══ Given data ══

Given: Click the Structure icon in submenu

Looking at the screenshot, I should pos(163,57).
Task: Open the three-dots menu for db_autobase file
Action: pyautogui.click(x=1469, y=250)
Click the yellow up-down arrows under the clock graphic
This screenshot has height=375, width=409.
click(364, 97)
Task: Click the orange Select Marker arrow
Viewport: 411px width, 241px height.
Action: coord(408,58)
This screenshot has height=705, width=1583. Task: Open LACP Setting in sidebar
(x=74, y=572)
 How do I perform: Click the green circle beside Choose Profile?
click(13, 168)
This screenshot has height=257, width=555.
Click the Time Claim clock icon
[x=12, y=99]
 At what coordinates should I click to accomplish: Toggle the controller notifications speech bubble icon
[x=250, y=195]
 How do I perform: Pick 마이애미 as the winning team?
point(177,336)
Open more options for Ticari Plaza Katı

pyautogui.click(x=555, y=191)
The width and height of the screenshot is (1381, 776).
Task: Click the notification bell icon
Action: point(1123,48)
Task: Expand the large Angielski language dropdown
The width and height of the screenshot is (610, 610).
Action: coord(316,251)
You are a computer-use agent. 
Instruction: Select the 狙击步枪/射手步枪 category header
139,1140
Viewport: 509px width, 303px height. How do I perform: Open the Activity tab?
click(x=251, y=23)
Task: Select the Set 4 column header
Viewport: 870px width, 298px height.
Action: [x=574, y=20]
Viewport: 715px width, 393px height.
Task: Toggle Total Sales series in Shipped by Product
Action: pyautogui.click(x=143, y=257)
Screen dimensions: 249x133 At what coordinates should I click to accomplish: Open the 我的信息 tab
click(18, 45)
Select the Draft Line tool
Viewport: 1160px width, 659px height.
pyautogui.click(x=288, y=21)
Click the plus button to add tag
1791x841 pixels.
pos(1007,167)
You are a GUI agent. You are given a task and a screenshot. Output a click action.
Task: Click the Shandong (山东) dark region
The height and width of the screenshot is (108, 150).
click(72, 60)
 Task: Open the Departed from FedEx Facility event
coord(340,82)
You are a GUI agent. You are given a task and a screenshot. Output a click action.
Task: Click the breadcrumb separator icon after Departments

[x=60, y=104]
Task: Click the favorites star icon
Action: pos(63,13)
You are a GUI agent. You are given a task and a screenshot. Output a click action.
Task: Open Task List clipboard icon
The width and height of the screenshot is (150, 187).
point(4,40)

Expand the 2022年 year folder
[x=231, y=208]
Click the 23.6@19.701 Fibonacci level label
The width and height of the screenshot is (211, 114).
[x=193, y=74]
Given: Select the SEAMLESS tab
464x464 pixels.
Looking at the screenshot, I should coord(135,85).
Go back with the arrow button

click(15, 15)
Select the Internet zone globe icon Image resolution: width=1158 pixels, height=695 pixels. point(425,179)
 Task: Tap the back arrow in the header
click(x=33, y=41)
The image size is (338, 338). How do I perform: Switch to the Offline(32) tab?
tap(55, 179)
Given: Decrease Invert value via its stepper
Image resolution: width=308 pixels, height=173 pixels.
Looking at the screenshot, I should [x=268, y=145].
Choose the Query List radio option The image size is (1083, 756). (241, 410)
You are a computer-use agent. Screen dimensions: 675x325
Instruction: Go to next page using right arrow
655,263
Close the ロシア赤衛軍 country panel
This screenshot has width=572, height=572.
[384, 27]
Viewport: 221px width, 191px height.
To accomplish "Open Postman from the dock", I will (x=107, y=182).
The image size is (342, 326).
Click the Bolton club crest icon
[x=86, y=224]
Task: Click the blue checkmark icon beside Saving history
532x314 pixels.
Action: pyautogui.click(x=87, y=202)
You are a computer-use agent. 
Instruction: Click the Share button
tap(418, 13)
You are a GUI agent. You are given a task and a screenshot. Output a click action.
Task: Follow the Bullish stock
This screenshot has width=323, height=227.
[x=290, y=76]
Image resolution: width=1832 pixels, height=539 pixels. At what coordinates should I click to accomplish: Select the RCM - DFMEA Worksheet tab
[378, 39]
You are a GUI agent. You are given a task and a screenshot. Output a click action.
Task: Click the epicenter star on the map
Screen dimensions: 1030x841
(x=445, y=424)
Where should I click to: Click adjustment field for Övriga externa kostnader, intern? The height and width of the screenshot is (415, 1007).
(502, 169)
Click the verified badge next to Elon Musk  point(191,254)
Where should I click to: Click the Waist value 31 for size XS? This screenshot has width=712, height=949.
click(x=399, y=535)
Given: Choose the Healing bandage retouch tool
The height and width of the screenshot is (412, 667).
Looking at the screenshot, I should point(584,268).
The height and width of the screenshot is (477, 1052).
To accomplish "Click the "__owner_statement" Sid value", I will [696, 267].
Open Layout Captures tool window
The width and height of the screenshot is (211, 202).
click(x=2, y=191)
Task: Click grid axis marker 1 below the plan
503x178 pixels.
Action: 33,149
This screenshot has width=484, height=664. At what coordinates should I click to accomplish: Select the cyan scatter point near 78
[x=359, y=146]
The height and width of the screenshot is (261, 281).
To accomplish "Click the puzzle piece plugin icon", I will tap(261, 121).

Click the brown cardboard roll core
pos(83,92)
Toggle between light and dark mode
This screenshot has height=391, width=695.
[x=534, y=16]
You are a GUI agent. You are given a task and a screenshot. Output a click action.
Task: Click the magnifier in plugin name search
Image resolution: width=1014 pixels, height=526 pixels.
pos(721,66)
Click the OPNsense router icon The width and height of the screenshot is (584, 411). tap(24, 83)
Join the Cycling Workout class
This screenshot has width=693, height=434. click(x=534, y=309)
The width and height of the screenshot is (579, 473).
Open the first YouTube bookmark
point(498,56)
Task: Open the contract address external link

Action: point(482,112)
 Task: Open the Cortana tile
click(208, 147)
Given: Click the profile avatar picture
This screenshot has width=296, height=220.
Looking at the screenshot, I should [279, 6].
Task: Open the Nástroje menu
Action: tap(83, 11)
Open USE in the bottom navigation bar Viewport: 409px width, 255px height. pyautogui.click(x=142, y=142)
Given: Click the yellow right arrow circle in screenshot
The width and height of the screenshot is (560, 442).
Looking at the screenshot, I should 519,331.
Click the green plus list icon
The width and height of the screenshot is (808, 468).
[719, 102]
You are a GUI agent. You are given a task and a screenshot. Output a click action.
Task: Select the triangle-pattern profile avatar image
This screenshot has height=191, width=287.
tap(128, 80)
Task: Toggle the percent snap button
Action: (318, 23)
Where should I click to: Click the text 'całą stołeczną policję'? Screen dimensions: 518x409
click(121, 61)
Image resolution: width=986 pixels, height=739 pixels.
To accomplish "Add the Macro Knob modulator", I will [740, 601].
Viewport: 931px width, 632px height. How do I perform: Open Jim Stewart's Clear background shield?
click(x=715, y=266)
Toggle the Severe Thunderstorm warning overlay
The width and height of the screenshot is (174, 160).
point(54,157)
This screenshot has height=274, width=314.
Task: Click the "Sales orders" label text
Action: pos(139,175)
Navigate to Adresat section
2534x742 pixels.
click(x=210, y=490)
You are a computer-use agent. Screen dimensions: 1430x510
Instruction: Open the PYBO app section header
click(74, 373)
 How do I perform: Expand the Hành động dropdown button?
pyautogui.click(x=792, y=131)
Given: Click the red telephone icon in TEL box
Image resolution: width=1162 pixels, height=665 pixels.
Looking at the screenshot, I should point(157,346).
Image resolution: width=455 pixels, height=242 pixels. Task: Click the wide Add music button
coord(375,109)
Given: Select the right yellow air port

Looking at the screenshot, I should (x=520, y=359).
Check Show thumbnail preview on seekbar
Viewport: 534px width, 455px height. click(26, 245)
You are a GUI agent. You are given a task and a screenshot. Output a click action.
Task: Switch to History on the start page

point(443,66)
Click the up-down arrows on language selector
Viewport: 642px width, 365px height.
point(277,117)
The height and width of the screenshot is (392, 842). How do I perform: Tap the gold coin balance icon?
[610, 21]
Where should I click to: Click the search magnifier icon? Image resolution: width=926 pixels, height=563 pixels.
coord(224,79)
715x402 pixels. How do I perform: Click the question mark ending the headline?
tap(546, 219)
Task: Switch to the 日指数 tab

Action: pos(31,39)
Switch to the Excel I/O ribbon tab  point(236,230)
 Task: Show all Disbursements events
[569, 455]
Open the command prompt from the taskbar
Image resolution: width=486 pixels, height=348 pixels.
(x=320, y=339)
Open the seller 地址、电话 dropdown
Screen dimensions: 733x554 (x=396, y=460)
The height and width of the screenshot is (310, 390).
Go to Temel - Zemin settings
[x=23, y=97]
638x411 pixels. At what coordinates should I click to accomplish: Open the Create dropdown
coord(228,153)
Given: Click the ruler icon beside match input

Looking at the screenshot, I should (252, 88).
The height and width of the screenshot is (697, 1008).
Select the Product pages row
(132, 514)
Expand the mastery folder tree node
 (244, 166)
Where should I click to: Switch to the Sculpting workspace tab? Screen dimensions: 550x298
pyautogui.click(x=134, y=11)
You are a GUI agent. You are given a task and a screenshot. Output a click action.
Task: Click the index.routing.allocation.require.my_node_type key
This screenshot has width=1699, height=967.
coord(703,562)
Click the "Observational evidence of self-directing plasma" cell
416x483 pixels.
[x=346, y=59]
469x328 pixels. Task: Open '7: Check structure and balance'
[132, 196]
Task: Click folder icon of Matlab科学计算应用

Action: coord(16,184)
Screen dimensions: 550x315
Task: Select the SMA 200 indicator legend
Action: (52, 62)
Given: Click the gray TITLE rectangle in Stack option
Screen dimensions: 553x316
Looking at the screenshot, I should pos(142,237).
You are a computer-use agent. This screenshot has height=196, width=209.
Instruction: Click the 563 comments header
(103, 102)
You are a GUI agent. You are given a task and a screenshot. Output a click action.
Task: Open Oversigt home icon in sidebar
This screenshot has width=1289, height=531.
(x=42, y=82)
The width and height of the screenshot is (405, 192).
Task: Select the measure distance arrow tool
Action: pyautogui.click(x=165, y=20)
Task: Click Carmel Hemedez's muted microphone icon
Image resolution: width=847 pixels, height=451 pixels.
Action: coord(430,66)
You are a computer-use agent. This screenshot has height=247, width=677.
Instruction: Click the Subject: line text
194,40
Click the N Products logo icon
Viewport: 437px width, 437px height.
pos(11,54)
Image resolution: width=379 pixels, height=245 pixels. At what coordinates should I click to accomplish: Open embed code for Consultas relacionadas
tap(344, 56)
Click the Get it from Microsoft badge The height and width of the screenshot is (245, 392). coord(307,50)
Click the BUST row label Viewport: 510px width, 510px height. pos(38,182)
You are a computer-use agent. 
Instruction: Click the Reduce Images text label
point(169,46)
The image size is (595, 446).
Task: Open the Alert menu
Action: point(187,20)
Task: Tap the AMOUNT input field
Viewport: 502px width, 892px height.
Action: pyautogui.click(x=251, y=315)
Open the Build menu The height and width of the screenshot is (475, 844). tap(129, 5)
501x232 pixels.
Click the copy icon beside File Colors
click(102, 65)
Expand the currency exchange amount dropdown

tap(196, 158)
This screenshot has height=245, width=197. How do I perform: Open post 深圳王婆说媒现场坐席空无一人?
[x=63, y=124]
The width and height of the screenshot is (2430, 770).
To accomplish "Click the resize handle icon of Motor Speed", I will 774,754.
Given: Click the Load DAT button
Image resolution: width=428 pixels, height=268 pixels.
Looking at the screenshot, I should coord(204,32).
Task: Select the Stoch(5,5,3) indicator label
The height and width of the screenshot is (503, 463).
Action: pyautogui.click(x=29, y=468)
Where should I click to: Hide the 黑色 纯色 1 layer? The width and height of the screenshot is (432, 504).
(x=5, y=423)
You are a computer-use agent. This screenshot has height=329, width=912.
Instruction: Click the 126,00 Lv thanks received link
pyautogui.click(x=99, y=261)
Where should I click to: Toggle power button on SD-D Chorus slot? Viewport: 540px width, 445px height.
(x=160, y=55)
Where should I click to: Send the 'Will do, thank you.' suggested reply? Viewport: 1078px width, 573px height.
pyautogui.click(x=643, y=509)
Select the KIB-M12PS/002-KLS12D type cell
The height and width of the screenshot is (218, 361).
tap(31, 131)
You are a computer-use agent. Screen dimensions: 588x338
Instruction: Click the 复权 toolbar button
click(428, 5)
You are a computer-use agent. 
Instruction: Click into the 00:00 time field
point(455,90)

═══

● Task requirements
Scan the records above and show every line in which the word "computer" occurs.

● Completed task
You are a computer-use agent. 
You are a computer-use agent. Screen dimensions: 675x325
You are a computer-use agent. 
You are a computer-use agent. Screen dimensions: 1430x510
You are a computer-use agent. This screenshot has height=196, width=209.
You are a computer-use agent. This screenshot has height=247, width=677.
You are a computer-use agent. 
You are a computer-use agent. This screenshot has height=329, width=912.
You are a computer-use agent. Screen dimensions: 588x338
You are a computer-use agent. 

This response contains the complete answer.